IHKs in all genomes and metagenomes were not eliminated during the screening process and can therefore be curated by users. Additionally, mis-predicted TCS proteins can be visualized as the longest possible coding sequence, so that users can also make their own start assignments.
Utility and discussion
P2CS provides an integrated environment for exploration, visualization and annotation of TCS proteins from all available bacterial genomes and metagenomes via . The P2CS homepage contains a navigation bar that allows database browsing. Among the menus, users will also find P2CS Browse, which links directly to sortable lists of analysed genomes, plasmids and metagenomes. The selection of a microbe or a microbiome displays the result of the P2CS analysis process. It shows global counts of the different categories of TCSs and detailed class counts of each category. Each class result provides a clickable link to a detailed gene list. Selecting an object from the list of identifiers, displays a detailed gene description page with an image representing the gene in its genomic context, in the appropriate frame. Blast searches can be performed with the gene using external links, against the NCBI protein database or the annotated databases Swiss-Prot/TrEMBL. To obtain detailed information on a given gene, the software provides database links to investigate structural and functional domains of the corresponding protein sequence using the Conserved Domain Search service , the Simple Modular Architecture Research Tool  and the TMHMM transmembrane topology prediction method . The presence and location of signal peptide cleavage sites in amino acid sequences can also be checked using SIG-Pred .

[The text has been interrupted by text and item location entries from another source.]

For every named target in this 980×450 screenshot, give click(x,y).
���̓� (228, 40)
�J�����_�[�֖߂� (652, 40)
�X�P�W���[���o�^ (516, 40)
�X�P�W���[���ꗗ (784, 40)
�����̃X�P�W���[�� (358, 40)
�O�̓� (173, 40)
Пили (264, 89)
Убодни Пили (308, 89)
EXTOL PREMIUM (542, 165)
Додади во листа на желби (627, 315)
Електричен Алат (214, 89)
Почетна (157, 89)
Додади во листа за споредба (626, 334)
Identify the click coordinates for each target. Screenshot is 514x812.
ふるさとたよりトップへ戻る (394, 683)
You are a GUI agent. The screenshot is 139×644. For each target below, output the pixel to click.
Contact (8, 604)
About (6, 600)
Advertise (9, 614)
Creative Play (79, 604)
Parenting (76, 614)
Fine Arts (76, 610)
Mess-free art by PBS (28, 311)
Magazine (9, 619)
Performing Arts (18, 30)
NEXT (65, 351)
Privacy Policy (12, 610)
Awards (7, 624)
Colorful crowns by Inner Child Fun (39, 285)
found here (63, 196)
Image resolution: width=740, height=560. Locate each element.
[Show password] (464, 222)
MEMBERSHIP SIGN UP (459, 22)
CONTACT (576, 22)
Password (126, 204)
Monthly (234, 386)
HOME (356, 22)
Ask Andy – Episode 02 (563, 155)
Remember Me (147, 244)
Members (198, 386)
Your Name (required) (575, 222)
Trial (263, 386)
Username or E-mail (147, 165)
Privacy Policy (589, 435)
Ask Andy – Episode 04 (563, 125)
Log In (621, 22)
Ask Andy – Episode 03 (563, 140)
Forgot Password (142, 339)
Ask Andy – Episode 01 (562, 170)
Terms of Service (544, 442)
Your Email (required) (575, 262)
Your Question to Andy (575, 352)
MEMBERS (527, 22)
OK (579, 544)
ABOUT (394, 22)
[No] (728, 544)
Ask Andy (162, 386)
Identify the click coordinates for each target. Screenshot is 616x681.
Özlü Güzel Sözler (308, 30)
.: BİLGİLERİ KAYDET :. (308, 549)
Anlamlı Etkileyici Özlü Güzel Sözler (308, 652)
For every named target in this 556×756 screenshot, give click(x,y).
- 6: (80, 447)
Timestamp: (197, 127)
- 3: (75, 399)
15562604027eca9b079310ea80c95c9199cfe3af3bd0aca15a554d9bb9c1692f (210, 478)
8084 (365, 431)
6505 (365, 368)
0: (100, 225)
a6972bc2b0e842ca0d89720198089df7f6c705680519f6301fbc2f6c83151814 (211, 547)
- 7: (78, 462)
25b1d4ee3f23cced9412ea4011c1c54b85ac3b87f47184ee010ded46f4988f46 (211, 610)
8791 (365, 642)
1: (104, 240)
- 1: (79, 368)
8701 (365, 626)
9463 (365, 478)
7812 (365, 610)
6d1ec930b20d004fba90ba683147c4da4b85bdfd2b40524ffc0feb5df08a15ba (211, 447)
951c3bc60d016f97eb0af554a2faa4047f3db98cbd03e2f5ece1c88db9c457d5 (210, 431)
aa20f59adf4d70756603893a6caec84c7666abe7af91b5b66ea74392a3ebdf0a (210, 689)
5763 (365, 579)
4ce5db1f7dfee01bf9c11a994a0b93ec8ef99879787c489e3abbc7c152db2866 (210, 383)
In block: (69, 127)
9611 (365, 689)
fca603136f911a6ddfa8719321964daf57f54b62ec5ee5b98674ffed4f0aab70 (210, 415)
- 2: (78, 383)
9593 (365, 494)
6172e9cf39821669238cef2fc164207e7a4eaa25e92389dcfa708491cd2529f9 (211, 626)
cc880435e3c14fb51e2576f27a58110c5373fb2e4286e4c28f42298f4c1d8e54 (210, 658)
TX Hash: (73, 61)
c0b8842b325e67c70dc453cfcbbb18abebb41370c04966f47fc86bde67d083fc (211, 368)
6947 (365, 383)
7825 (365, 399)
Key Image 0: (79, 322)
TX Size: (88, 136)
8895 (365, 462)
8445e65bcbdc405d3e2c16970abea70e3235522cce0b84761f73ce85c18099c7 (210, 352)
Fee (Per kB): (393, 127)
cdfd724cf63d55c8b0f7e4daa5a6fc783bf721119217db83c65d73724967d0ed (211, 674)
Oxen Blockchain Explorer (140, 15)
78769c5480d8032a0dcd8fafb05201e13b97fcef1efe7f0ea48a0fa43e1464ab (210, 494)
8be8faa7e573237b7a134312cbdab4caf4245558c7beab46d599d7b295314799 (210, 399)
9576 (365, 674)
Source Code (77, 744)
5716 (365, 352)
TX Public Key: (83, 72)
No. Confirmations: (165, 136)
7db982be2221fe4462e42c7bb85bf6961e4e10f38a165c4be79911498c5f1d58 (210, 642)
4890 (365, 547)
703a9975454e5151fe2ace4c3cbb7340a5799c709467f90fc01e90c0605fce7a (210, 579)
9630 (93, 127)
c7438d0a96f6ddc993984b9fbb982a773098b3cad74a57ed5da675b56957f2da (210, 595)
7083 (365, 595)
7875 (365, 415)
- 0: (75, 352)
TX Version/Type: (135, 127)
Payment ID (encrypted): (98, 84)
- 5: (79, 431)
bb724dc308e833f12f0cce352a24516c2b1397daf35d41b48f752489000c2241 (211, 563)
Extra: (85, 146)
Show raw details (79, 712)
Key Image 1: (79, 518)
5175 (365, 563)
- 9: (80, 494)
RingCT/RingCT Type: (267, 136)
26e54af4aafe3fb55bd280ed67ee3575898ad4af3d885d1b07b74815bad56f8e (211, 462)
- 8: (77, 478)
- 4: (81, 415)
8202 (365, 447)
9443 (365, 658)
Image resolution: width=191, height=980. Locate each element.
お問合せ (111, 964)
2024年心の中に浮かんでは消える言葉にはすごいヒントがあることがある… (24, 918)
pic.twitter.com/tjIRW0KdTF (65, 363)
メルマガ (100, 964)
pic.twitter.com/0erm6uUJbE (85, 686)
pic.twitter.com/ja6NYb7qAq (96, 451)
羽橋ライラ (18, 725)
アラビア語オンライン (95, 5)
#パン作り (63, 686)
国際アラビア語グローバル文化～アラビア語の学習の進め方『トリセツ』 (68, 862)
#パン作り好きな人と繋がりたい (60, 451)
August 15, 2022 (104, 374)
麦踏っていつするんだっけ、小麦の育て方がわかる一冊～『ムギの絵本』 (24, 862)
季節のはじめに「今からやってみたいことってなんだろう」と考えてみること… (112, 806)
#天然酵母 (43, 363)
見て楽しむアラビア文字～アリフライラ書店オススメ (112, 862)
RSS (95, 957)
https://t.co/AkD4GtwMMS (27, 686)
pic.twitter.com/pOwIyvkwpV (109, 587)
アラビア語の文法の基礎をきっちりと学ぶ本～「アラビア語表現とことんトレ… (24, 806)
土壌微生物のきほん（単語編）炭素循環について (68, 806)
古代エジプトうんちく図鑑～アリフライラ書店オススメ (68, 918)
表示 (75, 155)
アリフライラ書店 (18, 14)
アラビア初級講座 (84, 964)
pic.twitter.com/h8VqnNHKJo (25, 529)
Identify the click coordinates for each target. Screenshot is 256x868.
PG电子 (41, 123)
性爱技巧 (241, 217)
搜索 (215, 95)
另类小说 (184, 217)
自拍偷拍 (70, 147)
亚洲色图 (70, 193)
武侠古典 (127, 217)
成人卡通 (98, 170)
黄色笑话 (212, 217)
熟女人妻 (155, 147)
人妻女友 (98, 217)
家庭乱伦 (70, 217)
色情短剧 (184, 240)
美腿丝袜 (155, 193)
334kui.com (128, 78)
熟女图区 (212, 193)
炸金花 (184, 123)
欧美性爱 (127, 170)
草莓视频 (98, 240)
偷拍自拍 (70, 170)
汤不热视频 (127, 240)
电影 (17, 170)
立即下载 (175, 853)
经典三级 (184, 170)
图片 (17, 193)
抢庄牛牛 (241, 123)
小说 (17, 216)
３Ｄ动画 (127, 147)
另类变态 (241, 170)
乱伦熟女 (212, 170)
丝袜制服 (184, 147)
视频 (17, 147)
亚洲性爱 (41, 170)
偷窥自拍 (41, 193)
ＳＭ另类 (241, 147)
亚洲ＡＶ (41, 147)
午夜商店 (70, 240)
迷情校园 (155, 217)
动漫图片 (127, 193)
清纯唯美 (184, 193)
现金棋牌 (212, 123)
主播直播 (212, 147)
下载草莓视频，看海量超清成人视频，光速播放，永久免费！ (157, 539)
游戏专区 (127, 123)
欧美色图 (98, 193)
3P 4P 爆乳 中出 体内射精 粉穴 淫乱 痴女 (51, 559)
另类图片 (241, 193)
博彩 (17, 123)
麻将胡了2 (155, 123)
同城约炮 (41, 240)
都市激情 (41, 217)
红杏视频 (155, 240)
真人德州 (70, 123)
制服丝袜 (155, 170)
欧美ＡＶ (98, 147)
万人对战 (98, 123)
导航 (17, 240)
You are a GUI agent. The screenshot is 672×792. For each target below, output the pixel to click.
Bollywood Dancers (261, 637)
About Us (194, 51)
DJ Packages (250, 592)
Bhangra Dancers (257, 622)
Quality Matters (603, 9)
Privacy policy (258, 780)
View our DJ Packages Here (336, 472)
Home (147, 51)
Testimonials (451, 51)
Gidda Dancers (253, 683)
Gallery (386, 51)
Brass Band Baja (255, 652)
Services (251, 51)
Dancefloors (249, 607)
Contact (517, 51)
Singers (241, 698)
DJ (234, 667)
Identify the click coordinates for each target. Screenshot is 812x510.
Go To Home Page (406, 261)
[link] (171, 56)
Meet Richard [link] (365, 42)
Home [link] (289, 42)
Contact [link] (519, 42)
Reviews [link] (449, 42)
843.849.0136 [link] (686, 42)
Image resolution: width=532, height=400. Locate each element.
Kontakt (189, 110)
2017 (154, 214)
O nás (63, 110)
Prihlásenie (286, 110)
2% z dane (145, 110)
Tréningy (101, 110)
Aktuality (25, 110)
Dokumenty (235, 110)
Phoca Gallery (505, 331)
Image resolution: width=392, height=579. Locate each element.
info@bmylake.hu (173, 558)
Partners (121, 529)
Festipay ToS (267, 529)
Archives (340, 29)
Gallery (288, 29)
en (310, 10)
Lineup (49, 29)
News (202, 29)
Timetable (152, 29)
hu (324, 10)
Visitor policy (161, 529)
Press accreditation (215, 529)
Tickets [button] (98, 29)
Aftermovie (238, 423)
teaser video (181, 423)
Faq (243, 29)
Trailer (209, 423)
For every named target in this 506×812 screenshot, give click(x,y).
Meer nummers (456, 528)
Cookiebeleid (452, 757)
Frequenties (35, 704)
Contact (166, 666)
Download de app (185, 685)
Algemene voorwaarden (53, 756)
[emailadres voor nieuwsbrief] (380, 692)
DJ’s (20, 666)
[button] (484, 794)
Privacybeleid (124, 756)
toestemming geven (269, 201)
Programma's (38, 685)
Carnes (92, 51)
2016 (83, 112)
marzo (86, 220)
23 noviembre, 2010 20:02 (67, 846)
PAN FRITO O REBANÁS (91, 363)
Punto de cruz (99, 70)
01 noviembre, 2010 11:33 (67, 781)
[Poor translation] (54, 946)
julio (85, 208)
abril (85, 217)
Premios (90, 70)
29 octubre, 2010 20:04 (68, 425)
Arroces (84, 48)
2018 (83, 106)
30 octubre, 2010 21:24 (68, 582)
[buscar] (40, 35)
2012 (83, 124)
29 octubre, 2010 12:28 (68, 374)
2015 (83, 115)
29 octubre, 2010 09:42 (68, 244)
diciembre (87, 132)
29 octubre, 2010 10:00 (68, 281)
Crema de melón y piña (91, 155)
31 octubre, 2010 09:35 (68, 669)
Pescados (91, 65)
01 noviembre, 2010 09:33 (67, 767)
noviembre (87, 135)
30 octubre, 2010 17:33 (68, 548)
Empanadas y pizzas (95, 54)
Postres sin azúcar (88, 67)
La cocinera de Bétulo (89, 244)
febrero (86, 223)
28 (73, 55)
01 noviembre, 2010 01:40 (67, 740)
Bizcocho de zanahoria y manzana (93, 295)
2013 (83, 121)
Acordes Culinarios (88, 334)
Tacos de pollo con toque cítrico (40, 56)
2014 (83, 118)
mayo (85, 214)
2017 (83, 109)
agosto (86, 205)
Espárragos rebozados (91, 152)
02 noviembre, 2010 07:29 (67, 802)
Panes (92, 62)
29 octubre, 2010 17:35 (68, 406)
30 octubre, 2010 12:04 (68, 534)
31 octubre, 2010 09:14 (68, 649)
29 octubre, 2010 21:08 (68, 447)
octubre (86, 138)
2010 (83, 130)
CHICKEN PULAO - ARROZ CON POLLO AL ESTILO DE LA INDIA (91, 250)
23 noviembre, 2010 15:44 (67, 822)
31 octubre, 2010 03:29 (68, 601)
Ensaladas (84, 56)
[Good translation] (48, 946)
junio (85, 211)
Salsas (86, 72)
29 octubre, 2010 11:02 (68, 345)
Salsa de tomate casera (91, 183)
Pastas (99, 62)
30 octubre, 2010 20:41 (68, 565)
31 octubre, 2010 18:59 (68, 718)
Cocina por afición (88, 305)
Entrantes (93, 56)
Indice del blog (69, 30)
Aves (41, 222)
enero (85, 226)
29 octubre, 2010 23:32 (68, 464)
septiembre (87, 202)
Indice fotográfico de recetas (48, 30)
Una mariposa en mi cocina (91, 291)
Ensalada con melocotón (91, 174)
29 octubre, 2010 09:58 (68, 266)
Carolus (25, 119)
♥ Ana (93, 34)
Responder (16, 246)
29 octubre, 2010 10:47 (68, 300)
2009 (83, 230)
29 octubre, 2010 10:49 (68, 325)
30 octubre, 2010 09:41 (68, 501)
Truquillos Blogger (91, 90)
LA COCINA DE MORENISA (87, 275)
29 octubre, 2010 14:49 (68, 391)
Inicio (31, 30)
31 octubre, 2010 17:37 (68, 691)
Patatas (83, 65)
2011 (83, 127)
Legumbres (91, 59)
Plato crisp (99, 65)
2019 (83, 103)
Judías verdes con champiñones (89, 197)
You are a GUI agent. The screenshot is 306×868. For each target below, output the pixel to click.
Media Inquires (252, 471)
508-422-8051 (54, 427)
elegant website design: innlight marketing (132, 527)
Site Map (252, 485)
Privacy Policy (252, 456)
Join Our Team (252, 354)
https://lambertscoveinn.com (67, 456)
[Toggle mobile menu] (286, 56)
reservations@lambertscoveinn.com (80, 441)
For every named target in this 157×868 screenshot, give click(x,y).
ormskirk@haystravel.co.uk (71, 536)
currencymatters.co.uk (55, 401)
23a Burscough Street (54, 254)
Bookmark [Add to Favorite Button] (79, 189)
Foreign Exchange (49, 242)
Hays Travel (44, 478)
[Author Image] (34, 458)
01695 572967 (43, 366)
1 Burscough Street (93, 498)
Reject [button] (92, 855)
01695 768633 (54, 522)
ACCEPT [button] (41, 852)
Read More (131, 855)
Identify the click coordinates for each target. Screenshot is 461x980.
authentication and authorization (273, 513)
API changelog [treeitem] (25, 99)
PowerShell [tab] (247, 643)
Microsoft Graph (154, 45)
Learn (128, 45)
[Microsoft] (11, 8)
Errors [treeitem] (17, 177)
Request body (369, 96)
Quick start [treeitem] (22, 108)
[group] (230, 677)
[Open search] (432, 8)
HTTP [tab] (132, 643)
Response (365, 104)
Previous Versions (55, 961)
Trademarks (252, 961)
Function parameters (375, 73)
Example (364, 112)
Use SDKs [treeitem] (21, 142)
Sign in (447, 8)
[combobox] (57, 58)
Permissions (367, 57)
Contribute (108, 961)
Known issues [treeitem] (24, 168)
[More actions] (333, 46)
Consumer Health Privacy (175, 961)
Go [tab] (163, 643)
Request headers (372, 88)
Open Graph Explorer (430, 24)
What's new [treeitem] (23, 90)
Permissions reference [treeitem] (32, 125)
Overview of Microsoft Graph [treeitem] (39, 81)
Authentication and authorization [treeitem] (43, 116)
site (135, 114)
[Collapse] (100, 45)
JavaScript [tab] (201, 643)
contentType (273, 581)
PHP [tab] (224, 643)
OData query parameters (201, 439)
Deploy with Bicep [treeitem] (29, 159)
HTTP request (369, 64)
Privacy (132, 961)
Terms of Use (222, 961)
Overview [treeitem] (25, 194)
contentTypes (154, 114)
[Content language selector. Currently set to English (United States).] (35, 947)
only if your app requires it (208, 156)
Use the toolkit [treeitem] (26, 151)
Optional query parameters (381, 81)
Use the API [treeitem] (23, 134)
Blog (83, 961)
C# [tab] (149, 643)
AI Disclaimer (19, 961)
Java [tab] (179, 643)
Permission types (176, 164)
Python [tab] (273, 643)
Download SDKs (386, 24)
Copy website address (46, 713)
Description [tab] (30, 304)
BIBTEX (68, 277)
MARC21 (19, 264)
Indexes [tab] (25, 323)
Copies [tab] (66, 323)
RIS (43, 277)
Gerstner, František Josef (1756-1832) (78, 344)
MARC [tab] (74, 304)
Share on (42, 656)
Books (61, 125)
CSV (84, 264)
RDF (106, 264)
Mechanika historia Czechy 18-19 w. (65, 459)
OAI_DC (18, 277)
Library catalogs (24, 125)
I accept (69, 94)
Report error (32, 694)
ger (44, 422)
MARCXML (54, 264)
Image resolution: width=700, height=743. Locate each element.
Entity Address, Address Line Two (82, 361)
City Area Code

A second menu, P2CS Search, provides several search modes that allow users to request genes on the basis of their locus-tag, domain possession or TCS class. The search module builds search output as a tabular view that is linked to a full description and genomic context for each selected gene. The gene description page is the core exploration tool, providing several analysis options as described above. Analysis of each gene can be performed and users have the ability to display and propose the modification of any gene.
P2CS was designed to allow download of TCS data in tab-delimited format and generates a file compatible with spreadsheet programs such as Excel. For each genome and metagenome, users can also download the flat format files used for the construction of the database.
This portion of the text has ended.